Despite these limitations, the present study provides important information on the clinical safety and performance of chairside-fabricated partial crowns because it offers clinical data for relatively new ZLS-ceramic materials, which have been evaluated in a limited number of clinical studies with shorter observational periods (≤ 3 years) only [17,18,19]. Moreover, this study provides the first clinical data on chairside-fabricated partial crowns with a reduced MMT, generating important information to verify the manufacturers’ recommendations based on in vitro data only for a less invasive preparation design for high-strength glass–ceramic restoration (MMT: 1.0 mm). Furthermore, the study verifies the relevance of the cementation technique and restoration position for the long-term evaluation of all-ceramic partial crowns, as already documented in other clinical studies [5,6,7,8, 29, 31, 35].

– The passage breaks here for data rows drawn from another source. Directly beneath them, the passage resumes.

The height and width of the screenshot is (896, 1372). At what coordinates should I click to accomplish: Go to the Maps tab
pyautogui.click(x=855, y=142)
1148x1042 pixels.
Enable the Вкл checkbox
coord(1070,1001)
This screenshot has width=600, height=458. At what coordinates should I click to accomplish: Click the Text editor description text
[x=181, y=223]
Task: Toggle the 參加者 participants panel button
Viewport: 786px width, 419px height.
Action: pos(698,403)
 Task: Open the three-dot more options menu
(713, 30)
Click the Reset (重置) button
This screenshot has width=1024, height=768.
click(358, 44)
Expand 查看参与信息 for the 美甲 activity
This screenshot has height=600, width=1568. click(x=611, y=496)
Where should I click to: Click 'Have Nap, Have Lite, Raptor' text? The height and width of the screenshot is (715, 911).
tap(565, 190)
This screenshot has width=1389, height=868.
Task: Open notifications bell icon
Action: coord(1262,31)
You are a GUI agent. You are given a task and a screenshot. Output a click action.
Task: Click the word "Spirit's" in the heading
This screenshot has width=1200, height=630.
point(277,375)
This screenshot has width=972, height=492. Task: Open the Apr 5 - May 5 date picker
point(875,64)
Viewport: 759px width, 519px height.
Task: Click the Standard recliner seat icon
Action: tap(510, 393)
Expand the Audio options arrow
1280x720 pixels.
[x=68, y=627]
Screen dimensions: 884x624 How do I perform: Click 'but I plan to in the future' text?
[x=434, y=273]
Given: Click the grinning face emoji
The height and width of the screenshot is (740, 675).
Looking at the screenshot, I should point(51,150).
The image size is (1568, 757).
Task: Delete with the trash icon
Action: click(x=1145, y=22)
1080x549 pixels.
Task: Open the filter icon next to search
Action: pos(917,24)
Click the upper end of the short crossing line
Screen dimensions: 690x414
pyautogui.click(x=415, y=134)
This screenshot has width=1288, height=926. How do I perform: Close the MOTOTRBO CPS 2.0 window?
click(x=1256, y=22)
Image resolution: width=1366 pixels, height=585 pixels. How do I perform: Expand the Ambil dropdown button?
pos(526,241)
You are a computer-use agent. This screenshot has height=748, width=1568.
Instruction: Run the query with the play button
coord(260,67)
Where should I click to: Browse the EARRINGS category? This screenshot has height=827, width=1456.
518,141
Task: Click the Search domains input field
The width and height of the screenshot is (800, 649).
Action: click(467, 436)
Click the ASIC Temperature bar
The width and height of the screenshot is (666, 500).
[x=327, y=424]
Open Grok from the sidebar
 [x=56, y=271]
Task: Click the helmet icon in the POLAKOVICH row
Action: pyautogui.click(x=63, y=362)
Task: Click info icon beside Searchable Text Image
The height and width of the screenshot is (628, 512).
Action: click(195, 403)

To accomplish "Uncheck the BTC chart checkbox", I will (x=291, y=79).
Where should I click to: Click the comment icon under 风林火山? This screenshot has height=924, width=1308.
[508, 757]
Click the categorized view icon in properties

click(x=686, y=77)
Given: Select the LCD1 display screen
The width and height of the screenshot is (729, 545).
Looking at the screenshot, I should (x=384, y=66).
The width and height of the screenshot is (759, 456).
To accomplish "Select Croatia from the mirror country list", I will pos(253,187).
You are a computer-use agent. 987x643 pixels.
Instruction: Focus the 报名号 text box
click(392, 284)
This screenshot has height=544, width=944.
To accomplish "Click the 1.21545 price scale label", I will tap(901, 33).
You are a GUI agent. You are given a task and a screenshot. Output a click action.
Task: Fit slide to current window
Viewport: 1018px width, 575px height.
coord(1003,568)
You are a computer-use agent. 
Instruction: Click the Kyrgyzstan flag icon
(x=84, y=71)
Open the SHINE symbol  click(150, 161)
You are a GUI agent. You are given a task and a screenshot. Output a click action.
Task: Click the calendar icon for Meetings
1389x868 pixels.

However, due to the limited sample size, a general clinical recommendation must be made with caution, as the present study was underpowered to detect significant effects of potential risk factors other than the MMT and tooth position. Therefore, further clinical studies with longer observational periods and larger sample sizes are needed.

Conclusions

Chairside-fabricated ZLS-ceramic partial crowns showed a 5-year survival rate of 100% with a moderate reduction relative to the manufacturer’s recommendations regarding the occlusal MMT (0.75–1.0 mm), independent of the cementation technique. A further reduction in the occlusal MMT (0.5–0.74 mm) led to a significant increase in losses caused by material fractures (HR: 11.1). The success probability of ZLS-ceramic partial crowns was significantly influenced by the tooth position, with molar restorations demonstrating a 5.26-fold increased risk for a failure or need for a clinical intervention.

Cementation of the ZLS-ceramic partial crowns with SAC showed a pronounced tendency (HR: 9.2) toward an increased rate of retention loss compared to restorations luted with a TEC material. Clinical evaluations with longer observational periods and larger sample sizes are essential for further examination of these potential influencing factors.